** Begin Data provided **

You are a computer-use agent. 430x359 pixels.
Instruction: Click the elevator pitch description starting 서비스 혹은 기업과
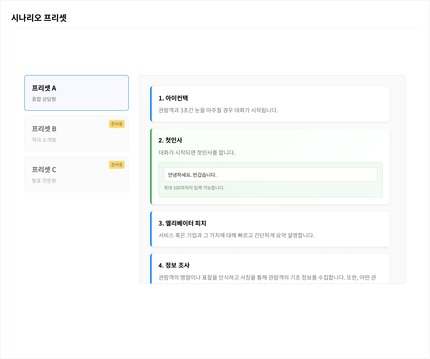coord(236,235)
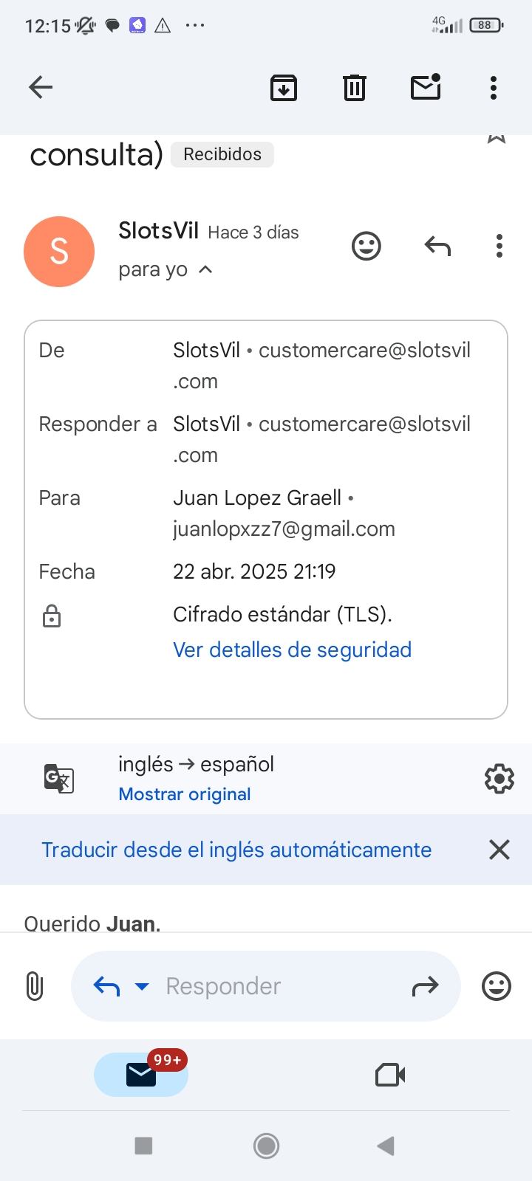Image resolution: width=532 pixels, height=1181 pixels.
Task: Attach a file with the paperclip
Action: click(x=35, y=986)
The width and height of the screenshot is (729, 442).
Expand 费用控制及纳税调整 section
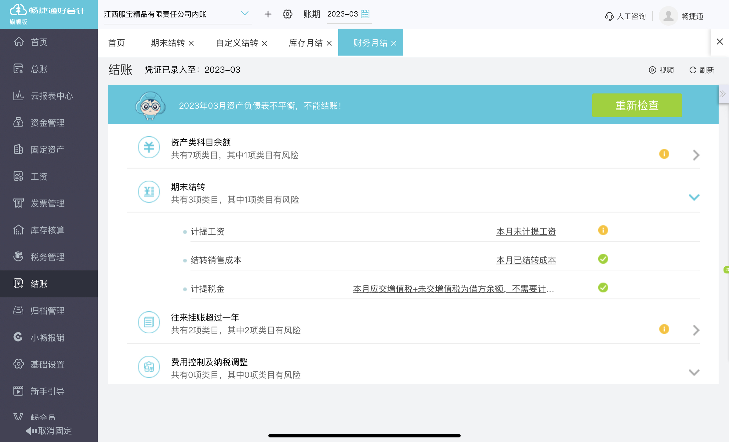click(695, 372)
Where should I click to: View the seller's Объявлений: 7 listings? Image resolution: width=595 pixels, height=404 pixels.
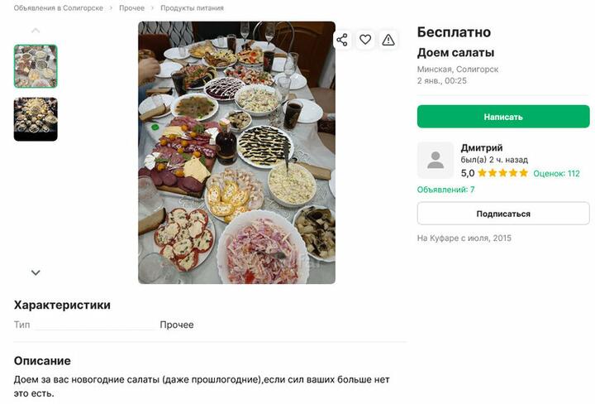pyautogui.click(x=446, y=190)
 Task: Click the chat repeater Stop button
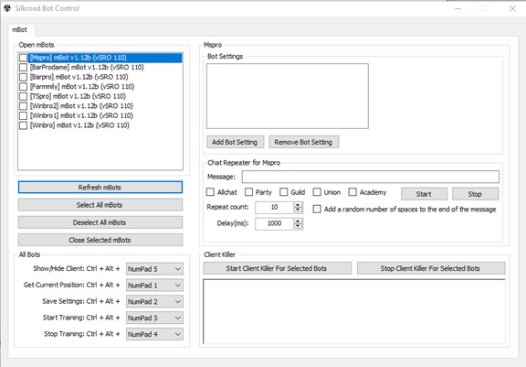coord(476,194)
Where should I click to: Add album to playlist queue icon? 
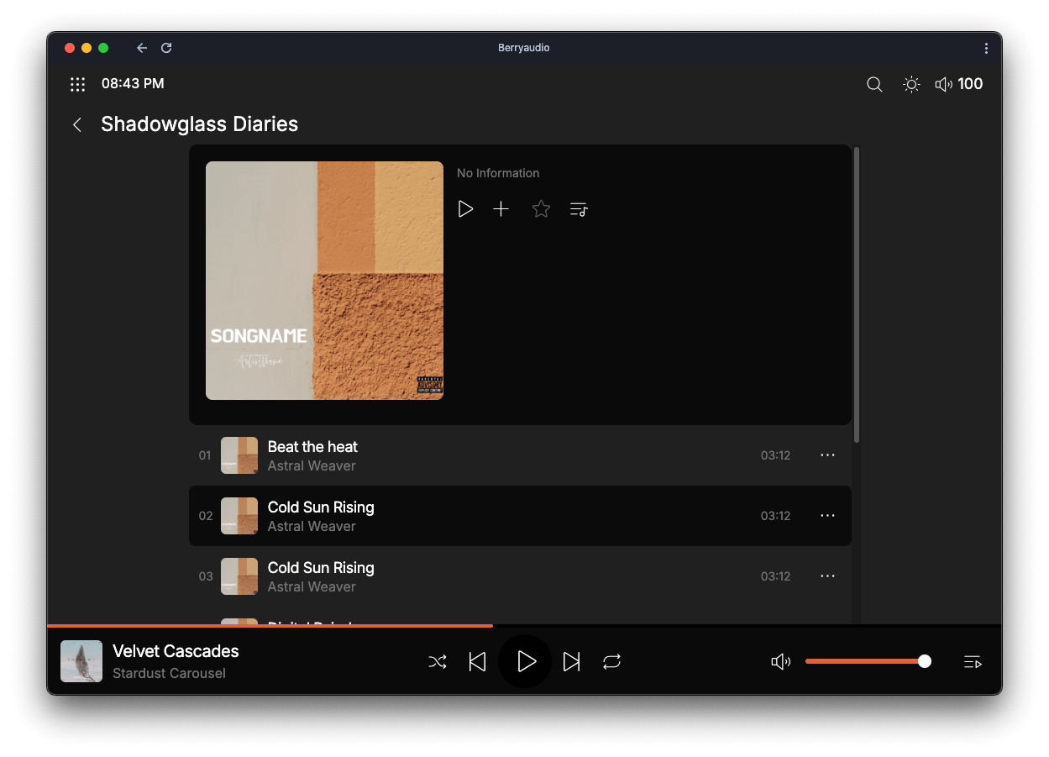click(x=579, y=209)
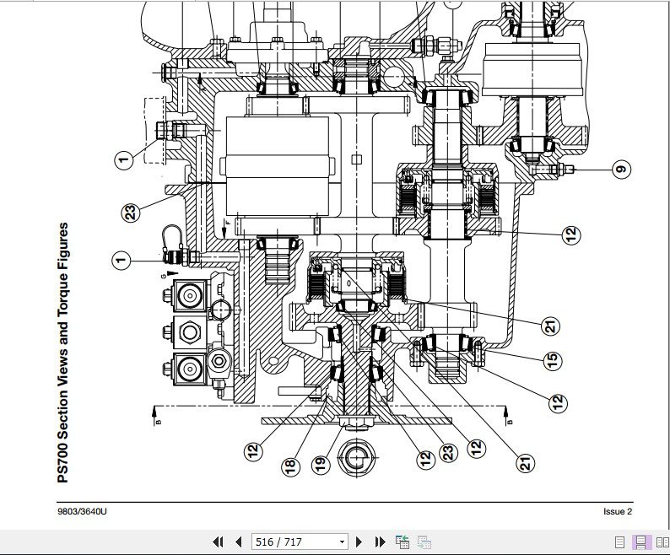Viewport: 670px width, 555px height.
Task: Click callout number 9 in diagram
Action: click(620, 170)
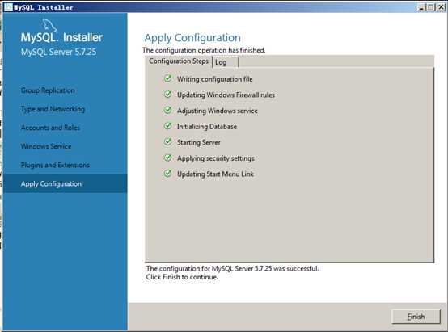Click check icon for Applying security settings
This screenshot has width=448, height=332.
pos(167,158)
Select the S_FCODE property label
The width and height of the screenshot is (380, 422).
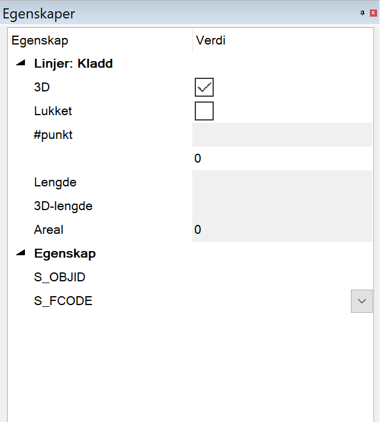click(63, 301)
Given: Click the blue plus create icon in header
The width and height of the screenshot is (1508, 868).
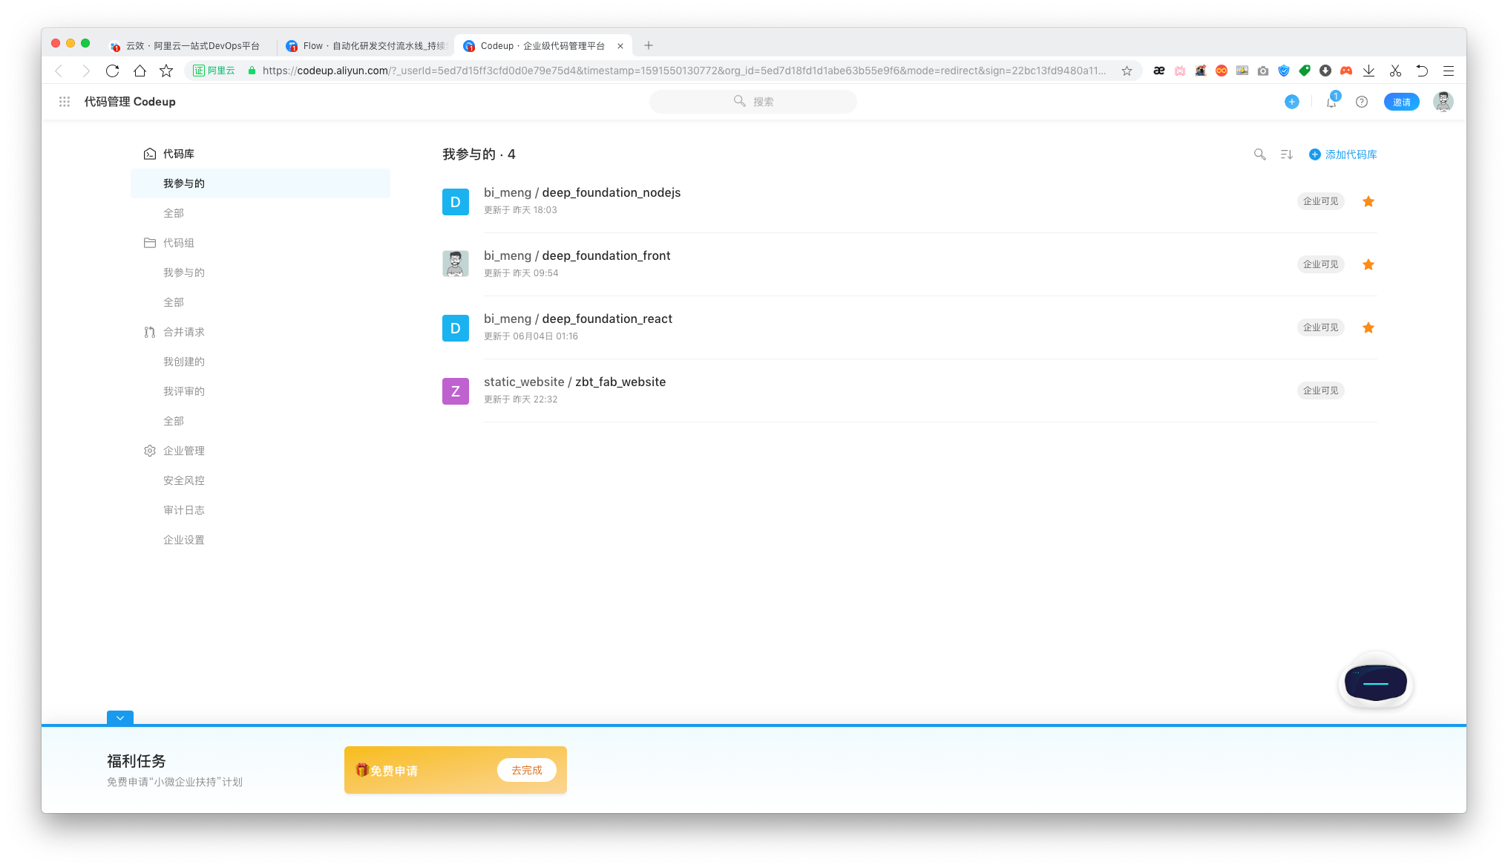Looking at the screenshot, I should coord(1292,102).
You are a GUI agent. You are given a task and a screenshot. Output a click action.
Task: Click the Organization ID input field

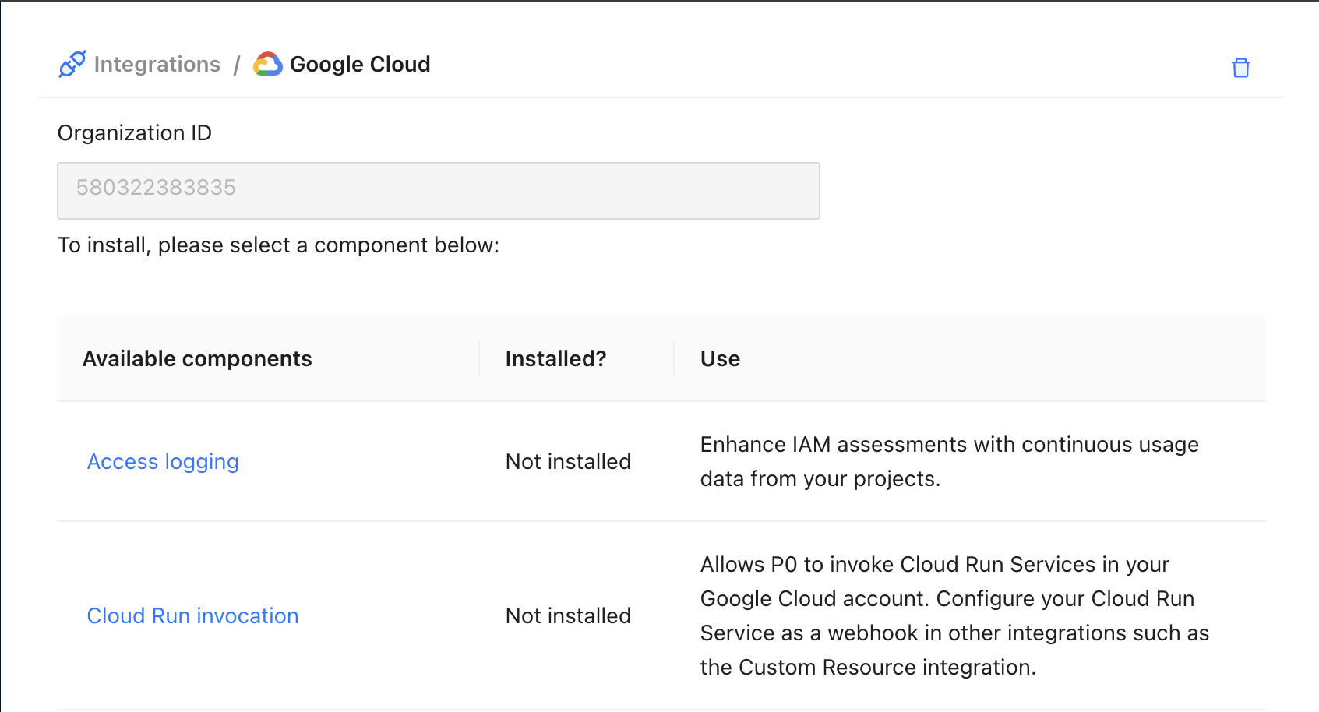point(438,191)
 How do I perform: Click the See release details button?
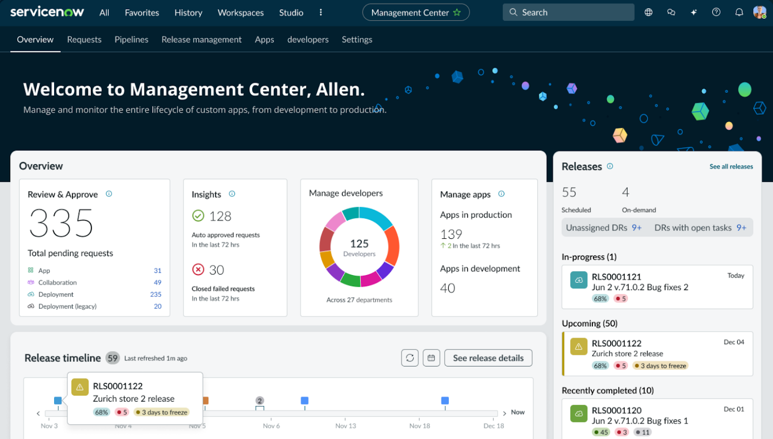click(x=488, y=358)
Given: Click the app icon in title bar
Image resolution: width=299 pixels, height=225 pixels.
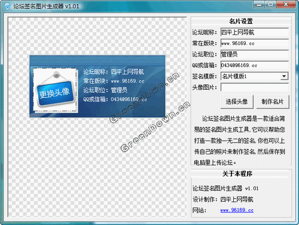Looking at the screenshot, I should (x=7, y=6).
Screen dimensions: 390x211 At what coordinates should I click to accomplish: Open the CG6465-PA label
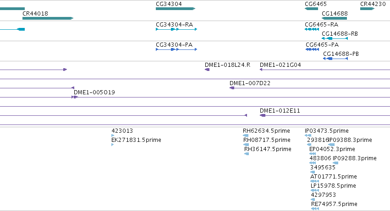tap(322, 44)
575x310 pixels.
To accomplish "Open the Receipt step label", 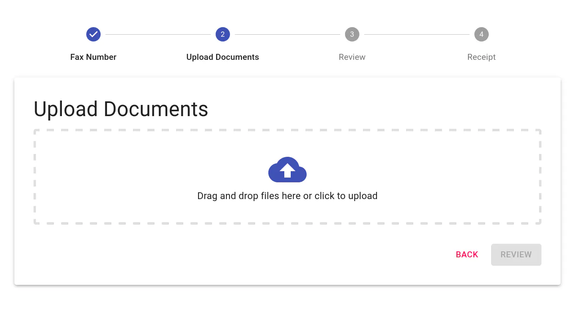I will coord(482,57).
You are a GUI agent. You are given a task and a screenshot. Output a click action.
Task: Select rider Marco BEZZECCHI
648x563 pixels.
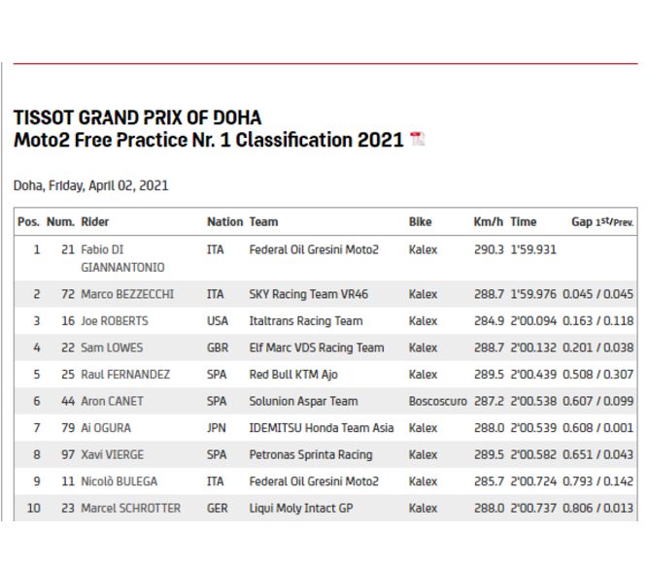(126, 294)
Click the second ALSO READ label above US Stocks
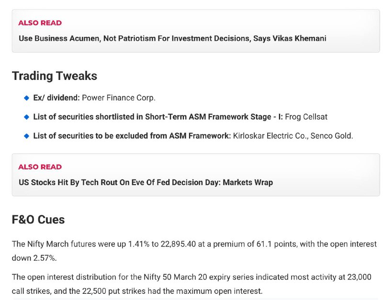The height and width of the screenshot is (300, 383). coord(40,167)
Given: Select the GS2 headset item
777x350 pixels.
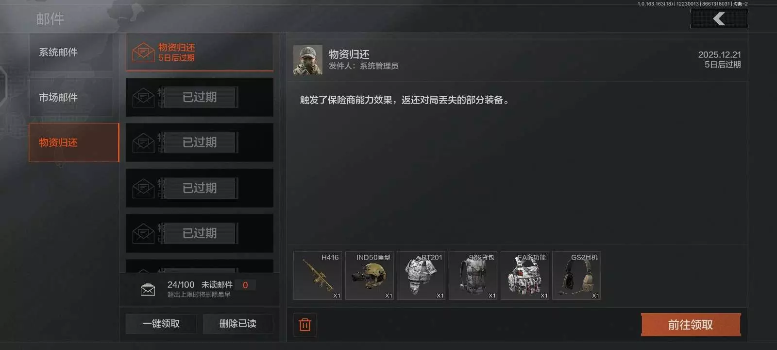Looking at the screenshot, I should [x=576, y=276].
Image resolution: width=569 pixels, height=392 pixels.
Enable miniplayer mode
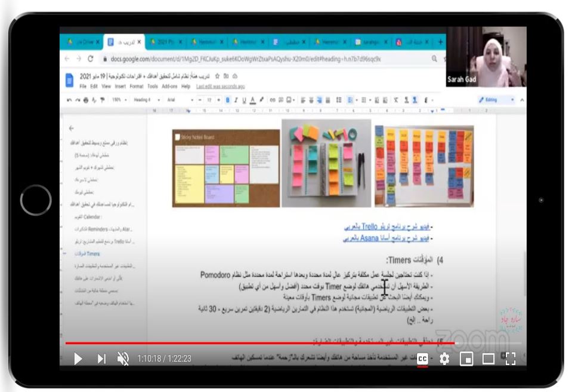(466, 359)
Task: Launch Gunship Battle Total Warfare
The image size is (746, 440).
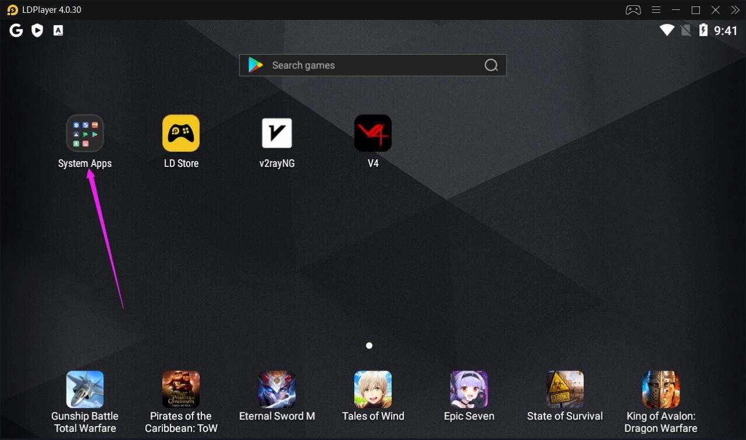Action: pos(85,389)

** End Data provided **

**Task prompt**
Please transcribe the lines word for word, from the line containing "Given: Select the GS2 headset item" through the end of the items, leaving the pictures out of your answer.

**Output below**
Given: Select the GS2 headset item
777x350 pixels.
Looking at the screenshot, I should [x=576, y=276].
Image resolution: width=569 pixels, height=392 pixels.
Enable miniplayer mode
(466, 359)
Task: Launch Gunship Battle Total Warfare
The image size is (746, 440).
Action: pos(85,389)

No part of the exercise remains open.